Project AM2R: Return of Samus
Es gibt Zeitgenossen, die behaupten, es gäbe bei frühen 8-Bit-Videospielen einen Fluch der zweiten Teile. Meistens machen sie das an einigen Paradebeispielen fest. Der in den USA und in Europa erschienene zweite Teil von Super Mario Bros. war eine Kopie von Doki Doki Panic mit Mario-Figuren in den Hauptrollen. Der zweite Teil von The Legend of Zelda dagegen war ein Sidescroller mit Rollenspielelementen und äußerst anspruchsvollen Actionpassagen – keine schlechten Spiele, aber ungewöhnliche Vertreter ihrer Reihe und bis heute für Fans ungeliebte Stiefkinder. Ein weiterer Vertreter dieser Zunft ungeliebter Fortsetzungen ist Metroid II: Return of Samus.
Das Spiel erschien gar nicht erst auf dem NES. Während Nintendo ansonsten nicht gerade verlegen ist, Klassiker neu aufzulegen, gibt es Metroid II nach wie vor nur in seiner alten GameBoy-Fassung. Eine GameBoy-Color-Version war zwar angekündigt, erschien jedoch nie. Ein Entwickler mit dem klangvollen Namen DoctorM64 hat jedoch ein Herz für das Spiel, weshalb er mit AM2R an einem Remake des Klassikers arbeitet. Eine Demo ist bereits spielbar.
AM2R ist keine grafisch aufbereitete Version des Originals, sondern eine Neuinterpretation. Dafür bedient sich der Entwickler in Sachen Grafikstil und Steuerung bei Metroid: Zero Mission, der Neuauflage des ersten Teils der Serie für den GameBoy Advance. Die Spielwelt muss daher komplett neu entwickelt werden, was jedoch auch Raum für künstlerische Interpretation und Änderungen gibt. Letztere umfassen nicht nur anders arrangierte Räume, sondern bisweilen sogar neue Zwischengegner.
Trotzdem bleibt AM2R dem Charme seines Vorbilds treu. Auch Metroid II ist ein untypischer zweiter Teil. Entgegen der aus der Metroid-Serie bekannten offenen Welten ist Return of Samus verhältnismäßig linear. Der Spieler bewegt sich von Gegend zu Gegend, radiert dort jeweils sämtliche Metroids aus und darf dann den nächsten Bereich betreten.

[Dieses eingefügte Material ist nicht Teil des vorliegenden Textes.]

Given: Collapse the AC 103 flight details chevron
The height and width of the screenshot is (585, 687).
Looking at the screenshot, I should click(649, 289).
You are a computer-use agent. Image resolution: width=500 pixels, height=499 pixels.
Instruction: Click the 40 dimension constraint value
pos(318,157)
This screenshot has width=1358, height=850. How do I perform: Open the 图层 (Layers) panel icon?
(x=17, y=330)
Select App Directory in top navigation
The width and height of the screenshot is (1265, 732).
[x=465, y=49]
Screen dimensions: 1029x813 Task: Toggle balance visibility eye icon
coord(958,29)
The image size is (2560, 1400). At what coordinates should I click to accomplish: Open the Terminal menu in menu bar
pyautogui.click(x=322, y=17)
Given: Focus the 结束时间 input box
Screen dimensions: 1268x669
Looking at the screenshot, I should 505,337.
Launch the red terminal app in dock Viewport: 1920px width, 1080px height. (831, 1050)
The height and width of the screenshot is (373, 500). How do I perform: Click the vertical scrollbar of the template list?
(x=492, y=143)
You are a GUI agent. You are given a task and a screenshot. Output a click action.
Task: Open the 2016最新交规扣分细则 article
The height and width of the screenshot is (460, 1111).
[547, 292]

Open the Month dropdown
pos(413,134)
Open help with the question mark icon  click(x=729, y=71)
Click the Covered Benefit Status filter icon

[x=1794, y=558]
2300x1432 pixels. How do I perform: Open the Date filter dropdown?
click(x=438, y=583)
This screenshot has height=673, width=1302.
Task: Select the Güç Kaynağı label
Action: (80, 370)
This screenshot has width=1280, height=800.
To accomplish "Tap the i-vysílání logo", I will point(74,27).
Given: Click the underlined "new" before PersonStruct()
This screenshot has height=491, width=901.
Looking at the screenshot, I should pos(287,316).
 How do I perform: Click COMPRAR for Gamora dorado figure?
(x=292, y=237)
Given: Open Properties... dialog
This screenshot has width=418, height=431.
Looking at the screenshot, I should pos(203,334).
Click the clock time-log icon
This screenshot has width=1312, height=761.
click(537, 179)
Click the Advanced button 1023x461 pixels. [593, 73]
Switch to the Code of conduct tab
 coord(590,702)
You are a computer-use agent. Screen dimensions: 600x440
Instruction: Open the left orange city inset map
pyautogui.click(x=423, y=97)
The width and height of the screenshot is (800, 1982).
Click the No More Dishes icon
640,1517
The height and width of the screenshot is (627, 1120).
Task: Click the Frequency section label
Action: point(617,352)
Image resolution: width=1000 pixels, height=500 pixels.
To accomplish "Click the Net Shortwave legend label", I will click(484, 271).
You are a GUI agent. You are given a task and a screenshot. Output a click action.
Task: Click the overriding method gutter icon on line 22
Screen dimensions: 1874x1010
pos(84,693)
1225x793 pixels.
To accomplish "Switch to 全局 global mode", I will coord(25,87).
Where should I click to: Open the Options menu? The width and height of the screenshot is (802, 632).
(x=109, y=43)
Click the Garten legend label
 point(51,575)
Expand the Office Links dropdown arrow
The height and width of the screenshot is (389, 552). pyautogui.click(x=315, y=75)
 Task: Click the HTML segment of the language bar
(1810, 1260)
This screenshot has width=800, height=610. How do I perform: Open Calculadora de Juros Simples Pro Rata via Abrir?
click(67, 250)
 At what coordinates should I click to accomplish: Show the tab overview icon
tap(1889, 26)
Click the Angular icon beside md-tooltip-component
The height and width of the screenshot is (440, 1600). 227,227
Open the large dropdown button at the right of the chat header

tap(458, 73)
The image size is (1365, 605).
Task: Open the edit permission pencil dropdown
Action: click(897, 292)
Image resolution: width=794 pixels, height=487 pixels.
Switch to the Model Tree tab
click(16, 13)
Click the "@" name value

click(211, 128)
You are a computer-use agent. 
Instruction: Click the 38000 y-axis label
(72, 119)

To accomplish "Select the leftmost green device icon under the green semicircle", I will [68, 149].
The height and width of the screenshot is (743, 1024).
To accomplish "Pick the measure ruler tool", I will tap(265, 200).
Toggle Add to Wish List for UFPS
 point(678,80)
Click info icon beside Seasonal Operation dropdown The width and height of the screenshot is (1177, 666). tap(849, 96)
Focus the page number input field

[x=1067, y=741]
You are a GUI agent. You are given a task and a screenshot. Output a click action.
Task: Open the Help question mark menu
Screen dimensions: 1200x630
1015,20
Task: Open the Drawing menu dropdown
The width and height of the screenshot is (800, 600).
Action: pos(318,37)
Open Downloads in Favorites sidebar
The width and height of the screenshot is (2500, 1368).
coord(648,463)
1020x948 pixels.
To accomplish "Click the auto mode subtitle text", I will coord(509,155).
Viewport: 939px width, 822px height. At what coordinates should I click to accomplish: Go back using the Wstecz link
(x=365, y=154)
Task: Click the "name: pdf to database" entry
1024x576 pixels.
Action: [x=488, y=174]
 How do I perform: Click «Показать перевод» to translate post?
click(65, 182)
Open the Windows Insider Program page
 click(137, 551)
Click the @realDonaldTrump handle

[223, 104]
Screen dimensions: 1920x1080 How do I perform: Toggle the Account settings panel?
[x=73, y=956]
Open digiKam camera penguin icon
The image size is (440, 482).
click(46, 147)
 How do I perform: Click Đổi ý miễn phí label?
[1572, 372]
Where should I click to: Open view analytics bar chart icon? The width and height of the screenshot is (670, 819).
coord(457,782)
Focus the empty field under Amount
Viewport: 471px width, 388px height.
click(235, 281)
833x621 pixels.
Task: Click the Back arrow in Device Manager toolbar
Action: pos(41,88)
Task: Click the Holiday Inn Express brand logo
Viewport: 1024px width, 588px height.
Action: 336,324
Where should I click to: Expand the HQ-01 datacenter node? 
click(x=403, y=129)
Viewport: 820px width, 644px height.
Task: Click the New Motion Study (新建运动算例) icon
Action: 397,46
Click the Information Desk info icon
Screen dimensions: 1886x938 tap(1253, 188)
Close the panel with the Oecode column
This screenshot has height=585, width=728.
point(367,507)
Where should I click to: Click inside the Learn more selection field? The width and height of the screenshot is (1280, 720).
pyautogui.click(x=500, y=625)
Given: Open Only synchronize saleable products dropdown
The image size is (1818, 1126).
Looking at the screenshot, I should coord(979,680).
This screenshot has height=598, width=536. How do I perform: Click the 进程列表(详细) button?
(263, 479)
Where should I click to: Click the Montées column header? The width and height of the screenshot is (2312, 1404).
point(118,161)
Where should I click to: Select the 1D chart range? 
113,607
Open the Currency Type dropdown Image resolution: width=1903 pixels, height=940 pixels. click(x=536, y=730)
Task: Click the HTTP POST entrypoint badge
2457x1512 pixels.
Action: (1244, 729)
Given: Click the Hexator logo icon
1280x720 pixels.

Das wirkt aus heutiger Sicht aufgesetzt, gerade bei der Metroid-Serie, war jedoch seinerzeit ein Kunststück. Denn im Jahr 1991 waren GameBoy-Spiele für gewöhnlich in einzelne Levels unterteilt, stufenlose Übergänge undenkbar. Obwohl Metroid II neue Bereiche erst nach und nach öffnete, schufen die Entwickler so doch nach und nach eine frei begehbare Welt – damals faszinierend. AM2R fängt diesen Geist ein und entwickelt ihn weiter.
In der aktuellen Demo ist lediglich der erste Abschnitt spielbar, der aber durchaus für zwei bis drei Stunden Zerstreuung bietet. Der Entdeckergeist anderer Metroid-Spiele ist auch AM2R nicht fremd: Es gibt jede Menge versteckte Items und Geheimgänge. Zudem hat DoctorM64 die aus Super Metroid bekannte Karte integriert, außerdem die Möglichkeit, bestimmte Waffen an- und auszuschalten. Keine Lust auf den Ice Beam? Kein Problem. AM2R lohnt sich schon in der aktuellen Demoversion, es spielt sich wunderbar flüssig und wirkt poliert – trotz unfertigem Zustand. Bleibt zu hoffen, dass Nintendo weiterhin gnädig bleibt und das Projekt nicht frühzeitig beendet.